Timeshare Sales Scams: How to Spot, Avoid, and Report
Timeshare resale scams are common and costly. Learn how they work, how to vet companies before paying, and what to do if you've already been deceived.
Timeshare resale scams are common and costly. Learn how they work, how to vet companies before paying, and what to do if you've already been deceived.
Timeshare resale scams have cost U.S. owners hundreds of millions of dollars, exploiting people who are already financially squeezed by rising maintenance fees and looking for a way out. The single most reliable warning sign is a demand for money before your timeshare actually sells. Legitimate, licensed resale brokers collect their commission at closing, not before. If you understand how these schemes work and where federal law draws the line, you can spot the fraud before handing over a dime.
Most timeshares lose the vast majority of their value the moment the original purchase closes. On the secondary market, used intervals commonly sell for roughly ten percent of the original retail price, and many change hands for virtually nothing. That gap between what owners paid and what they can realistically recover creates a perfect environment for fraud: desperate sellers, no centralized resale marketplace, and perpetual contracts that make “doing nothing” feel like the most expensive option.
Scammers know this. They target owners who are already frustrated, often using data obtained from resort registries or prior scam victim lists to make their pitch sound credible. The FTC itself warns that “the timeshare market is overcrowded, and it might be hard, if not impossible, to sell a timeshare” and that “anyone who guarantees a sale or big returns is a scammer.”1Federal Trade Commission. Timeshares, Vacation Clubs, and Related Scams That bluntness from the agency that enforces consumer protection law tells you everything about the realistic landscape.

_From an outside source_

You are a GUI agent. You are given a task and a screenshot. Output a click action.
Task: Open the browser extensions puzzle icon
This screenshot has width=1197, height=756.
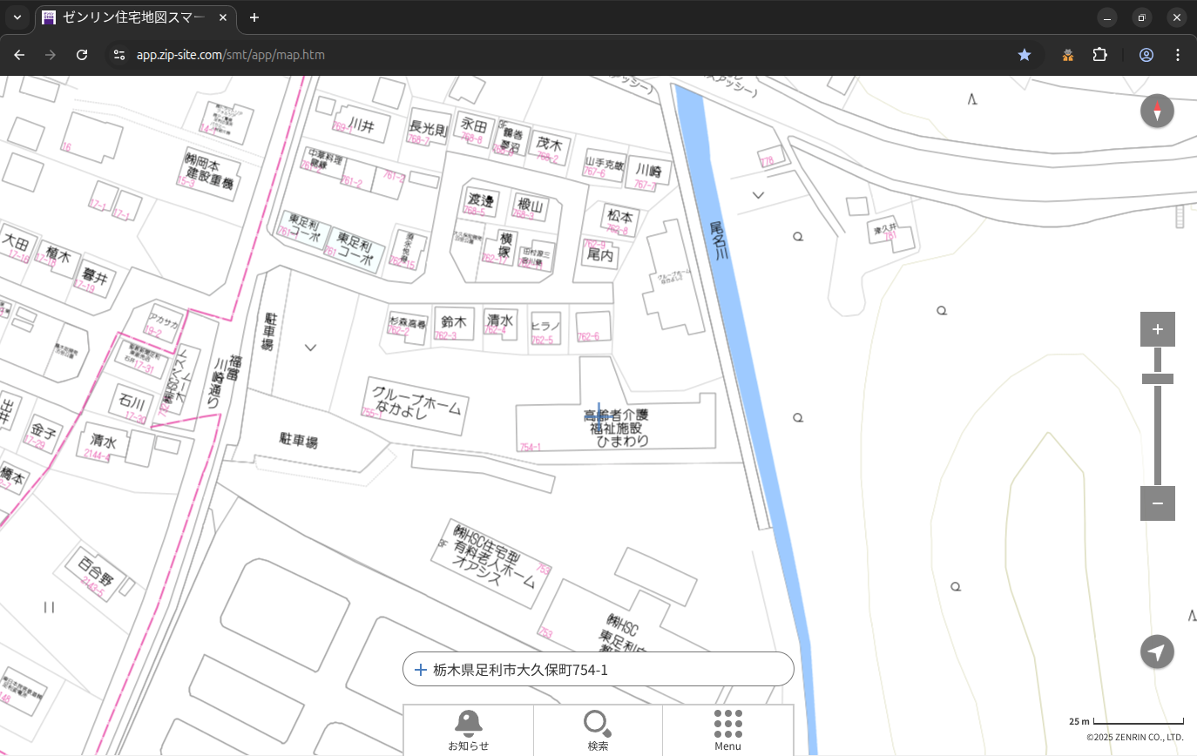coord(1099,55)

The opening move is almost always an unsolicited phone call, email, or text. The caller claims to represent a resale company, a title firm, or even a real estate brokerage, and they say they already have a buyer lined up and ready to close. They drop specific details about your resort, unit week, and contract terms to sound like they’ve done real homework. In reality, they likely purchased your ownership data from a list broker or pulled it from a prior transaction.
The guaranteed sale price is the bait. Scammers routinely quote figures well above what any used timeshare would fetch on the open market. They create urgency by insisting the buyer’s offer expires within hours or days, pushing you toward a snap decision before you have time to verify anything. The FTC identifies this pattern explicitly: claims like “we have lots of buyers ready to purchase your timeshare” and promises of “big returns on your resale” are hallmarks of the scheme.1Federal Trade Commission. Timeshares, Vacation Clubs, and Related Scams
Once you’re engaged, the requests for money begin. The fees carry official-sounding names: closing costs, title search fees, international transfer taxes, attorney filing charges. Each one sounds small relative to the supposed sale price. Each one is described as the last thing standing between you and a check. But the sale doesn’t exist, and once you wire the money, it’s gone. These operators frequently insist on wire transfers, gift cards, or cash reload mechanisms specifically because those payment methods are difficult or impossible to reverse.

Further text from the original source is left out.